Pixel coordinate grounding data:

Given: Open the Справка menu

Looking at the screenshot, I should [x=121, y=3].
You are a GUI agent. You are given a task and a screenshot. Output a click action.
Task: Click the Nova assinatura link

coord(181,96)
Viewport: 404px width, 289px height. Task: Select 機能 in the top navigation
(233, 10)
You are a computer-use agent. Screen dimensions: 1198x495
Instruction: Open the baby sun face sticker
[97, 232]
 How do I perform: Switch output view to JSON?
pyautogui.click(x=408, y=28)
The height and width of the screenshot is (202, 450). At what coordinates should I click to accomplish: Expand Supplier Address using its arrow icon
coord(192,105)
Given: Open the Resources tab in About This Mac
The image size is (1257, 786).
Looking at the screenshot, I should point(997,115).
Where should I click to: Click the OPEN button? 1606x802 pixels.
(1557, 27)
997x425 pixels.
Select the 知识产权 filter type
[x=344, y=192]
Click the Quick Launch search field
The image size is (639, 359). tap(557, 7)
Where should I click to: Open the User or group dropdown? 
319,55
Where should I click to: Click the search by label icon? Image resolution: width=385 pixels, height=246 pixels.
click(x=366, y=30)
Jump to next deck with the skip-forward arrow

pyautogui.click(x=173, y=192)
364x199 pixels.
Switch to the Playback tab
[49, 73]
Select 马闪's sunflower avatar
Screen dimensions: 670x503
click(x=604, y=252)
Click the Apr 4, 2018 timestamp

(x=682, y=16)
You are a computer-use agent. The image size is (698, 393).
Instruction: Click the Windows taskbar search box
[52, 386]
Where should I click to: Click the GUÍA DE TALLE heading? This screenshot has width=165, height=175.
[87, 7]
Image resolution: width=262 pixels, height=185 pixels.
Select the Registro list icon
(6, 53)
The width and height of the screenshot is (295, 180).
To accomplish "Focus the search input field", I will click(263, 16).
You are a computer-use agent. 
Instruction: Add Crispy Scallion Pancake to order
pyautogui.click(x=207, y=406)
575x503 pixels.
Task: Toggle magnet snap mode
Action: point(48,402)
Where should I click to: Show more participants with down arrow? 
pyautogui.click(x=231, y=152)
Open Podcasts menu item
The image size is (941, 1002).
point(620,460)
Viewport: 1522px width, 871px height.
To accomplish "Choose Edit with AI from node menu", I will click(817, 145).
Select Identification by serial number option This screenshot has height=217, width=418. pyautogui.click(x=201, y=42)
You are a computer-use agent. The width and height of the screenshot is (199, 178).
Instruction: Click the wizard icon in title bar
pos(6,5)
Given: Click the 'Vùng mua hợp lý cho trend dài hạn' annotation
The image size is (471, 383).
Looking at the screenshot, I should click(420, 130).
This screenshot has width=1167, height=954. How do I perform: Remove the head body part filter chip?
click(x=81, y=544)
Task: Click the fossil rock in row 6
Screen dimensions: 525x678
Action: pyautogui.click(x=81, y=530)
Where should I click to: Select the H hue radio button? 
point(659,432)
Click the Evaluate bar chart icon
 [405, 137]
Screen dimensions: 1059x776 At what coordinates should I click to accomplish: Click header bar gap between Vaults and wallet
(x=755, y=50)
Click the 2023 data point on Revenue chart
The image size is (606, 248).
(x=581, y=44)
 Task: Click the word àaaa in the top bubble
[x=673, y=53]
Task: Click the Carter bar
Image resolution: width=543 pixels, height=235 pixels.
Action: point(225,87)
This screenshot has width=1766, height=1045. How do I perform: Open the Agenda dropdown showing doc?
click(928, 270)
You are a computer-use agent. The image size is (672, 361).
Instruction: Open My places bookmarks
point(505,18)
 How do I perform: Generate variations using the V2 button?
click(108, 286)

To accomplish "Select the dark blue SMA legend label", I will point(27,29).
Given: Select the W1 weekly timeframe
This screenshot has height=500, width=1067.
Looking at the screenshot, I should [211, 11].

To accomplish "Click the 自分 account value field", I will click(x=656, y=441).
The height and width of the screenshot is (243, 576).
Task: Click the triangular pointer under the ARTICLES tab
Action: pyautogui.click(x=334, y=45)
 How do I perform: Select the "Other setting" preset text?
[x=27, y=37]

Work to be completed: Transcribe the data above so that every line matches exactly.

Exercise answer:
Given: Open the Справка menu

Looking at the screenshot, I should [x=121, y=3].
You are a GUI agent. You are given a task and a screenshot. Output a click action.
Task: Click the Nova assinatura link

coord(181,96)
Viewport: 404px width, 289px height. Task: Select 機能 in the top navigation
(233, 10)
You are a computer-use agent. Screen dimensions: 1198x495
Instruction: Open the baby sun face sticker
[97, 232]
 How do I perform: Switch output view to JSON?
pyautogui.click(x=408, y=28)
The height and width of the screenshot is (202, 450). At what coordinates should I click to accomplish: Expand Supplier Address using its arrow icon
coord(192,105)
Given: Open the Resources tab in About This Mac
The image size is (1257, 786).
Looking at the screenshot, I should point(997,115).
Where should I click to: Click the OPEN button? 1606x802 pixels.
(1557, 27)
997x425 pixels.
Select the 知识产权 filter type
[x=344, y=192]
Click the Quick Launch search field
The image size is (639, 359). tap(557, 7)
Where should I click to: Open the User or group dropdown? 
319,55
Where should I click to: Click the search by label icon? Image resolution: width=385 pixels, height=246 pixels.
click(x=366, y=30)
Jump to next deck with the skip-forward arrow

pyautogui.click(x=173, y=192)
364x199 pixels.
Switch to the Playback tab
[49, 73]
Select 马闪's sunflower avatar
Screen dimensions: 670x503
click(x=604, y=252)
Click the Apr 4, 2018 timestamp

(x=682, y=16)
You are a computer-use agent. The image size is (698, 393).
Instruction: Click the Windows taskbar search box
[52, 386]
Where should I click to: Click the GUÍA DE TALLE heading? This screenshot has width=165, height=175.
[87, 7]
Image resolution: width=262 pixels, height=185 pixels.
Select the Registro list icon
(6, 53)
The width and height of the screenshot is (295, 180).
To accomplish "Focus the search input field", I will click(263, 16).
You are a computer-use agent. 
Instruction: Add Crispy Scallion Pancake to order
pyautogui.click(x=207, y=406)
575x503 pixels.
Task: Toggle magnet snap mode
Action: point(48,402)
Where should I click to: Show more participants with down arrow? 
pyautogui.click(x=231, y=152)
Open Podcasts menu item
The image size is (941, 1002).
point(620,460)
Viewport: 1522px width, 871px height.
To accomplish "Choose Edit with AI from node menu", I will click(817, 145).
Select Identification by serial number option This screenshot has height=217, width=418. pyautogui.click(x=201, y=42)
You are a computer-use agent. The width and height of the screenshot is (199, 178).
Instruction: Click the wizard icon in title bar
pos(6,5)
Given: Click the 'Vùng mua hợp lý cho trend dài hạn' annotation
The image size is (471, 383).
Looking at the screenshot, I should click(420, 130).
This screenshot has width=1167, height=954. How do I perform: Remove the head body part filter chip?
click(x=81, y=544)
Task: Click the fossil rock in row 6
Screen dimensions: 525x678
Action: pyautogui.click(x=81, y=530)
Where should I click to: Select the H hue radio button? 
point(659,432)
Click the Evaluate bar chart icon
 [405, 137]
Screen dimensions: 1059x776 At what coordinates should I click to accomplish: Click header bar gap between Vaults and wallet
(x=755, y=50)
Click the 2023 data point on Revenue chart
The image size is (606, 248).
(x=581, y=44)
 Task: Click the word àaaa in the top bubble
[x=673, y=53]
Task: Click the Carter bar
Image resolution: width=543 pixels, height=235 pixels.
Action: point(225,87)
This screenshot has width=1766, height=1045. How do I perform: Open the Agenda dropdown showing doc?
click(928, 270)
You are a computer-use agent. The image size is (672, 361).
Instruction: Open My places bookmarks
point(505,18)
 How do I perform: Generate variations using the V2 button?
click(108, 286)

To accomplish "Select the dark blue SMA legend label", I will point(27,29).
Given: Select the W1 weekly timeframe
This screenshot has height=500, width=1067.
Looking at the screenshot, I should [211, 11].

To accomplish "Click the 自分 account value field", I will click(x=656, y=441).
The height and width of the screenshot is (243, 576).
Task: Click the triangular pointer under the ARTICLES tab
Action: pyautogui.click(x=334, y=45)
 How do I perform: Select the "Other setting" preset text?
[x=27, y=37]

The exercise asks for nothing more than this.